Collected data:
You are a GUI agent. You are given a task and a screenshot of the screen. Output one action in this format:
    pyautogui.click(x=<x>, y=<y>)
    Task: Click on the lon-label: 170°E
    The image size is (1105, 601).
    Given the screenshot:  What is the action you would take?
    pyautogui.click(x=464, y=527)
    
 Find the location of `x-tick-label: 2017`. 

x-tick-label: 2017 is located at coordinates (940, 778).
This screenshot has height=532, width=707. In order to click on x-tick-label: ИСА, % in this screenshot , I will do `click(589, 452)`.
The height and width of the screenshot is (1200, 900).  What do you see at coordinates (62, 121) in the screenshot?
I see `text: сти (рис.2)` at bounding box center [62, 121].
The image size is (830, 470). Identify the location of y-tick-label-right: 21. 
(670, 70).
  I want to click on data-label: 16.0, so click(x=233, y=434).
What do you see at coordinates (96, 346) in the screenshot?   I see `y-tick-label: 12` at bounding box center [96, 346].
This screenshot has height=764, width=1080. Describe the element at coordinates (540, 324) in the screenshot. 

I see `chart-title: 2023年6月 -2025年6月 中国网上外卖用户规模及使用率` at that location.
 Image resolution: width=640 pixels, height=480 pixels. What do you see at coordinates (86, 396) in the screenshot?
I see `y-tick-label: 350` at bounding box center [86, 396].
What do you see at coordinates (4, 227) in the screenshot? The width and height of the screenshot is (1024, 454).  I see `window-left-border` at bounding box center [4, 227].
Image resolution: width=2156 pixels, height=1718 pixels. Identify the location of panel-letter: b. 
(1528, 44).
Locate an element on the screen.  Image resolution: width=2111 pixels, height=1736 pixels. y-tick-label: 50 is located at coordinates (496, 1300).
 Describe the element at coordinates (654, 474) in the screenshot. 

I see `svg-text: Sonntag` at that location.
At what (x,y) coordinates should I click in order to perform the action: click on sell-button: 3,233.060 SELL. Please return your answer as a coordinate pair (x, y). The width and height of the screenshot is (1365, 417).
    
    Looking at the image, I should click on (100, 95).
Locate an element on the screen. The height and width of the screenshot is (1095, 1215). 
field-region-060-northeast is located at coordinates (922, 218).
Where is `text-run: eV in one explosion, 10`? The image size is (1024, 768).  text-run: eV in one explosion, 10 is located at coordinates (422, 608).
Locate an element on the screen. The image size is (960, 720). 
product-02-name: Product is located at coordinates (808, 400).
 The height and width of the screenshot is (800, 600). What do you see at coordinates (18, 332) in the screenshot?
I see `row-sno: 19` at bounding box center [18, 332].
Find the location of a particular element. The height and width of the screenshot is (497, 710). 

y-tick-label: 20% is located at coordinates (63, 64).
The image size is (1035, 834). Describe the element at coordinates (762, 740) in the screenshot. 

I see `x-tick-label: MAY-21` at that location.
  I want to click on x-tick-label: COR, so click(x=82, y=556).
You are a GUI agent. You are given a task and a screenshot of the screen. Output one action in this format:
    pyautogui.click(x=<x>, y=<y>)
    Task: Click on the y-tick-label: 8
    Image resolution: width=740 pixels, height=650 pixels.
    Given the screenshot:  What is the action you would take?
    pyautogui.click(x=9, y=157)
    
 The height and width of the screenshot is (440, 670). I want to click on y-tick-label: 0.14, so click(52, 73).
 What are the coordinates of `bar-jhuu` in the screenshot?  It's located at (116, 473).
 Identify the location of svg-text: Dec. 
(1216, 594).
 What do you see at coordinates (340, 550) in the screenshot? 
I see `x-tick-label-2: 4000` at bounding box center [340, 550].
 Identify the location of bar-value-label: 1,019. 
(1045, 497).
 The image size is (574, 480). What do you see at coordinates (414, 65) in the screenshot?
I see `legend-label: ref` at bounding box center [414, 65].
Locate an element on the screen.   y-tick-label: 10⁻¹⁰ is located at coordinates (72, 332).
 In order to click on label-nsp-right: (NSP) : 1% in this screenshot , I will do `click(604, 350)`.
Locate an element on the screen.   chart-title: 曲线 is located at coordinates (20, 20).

Your objective: Can you reproduce the lines starting at the one containing "What do you see at coordinates (340, 550)" and ending after the one containing "center [414, 65].", replacing "Identify" with "Find" and changing nothing else?

Finished exercise:
 What do you see at coordinates (340, 550) in the screenshot? 
I see `x-tick-label-2: 4000` at bounding box center [340, 550].
 Find the location of bar-value-label: 1,019. 
(1045, 497).
 The image size is (574, 480). What do you see at coordinates (414, 65) in the screenshot?
I see `legend-label: ref` at bounding box center [414, 65].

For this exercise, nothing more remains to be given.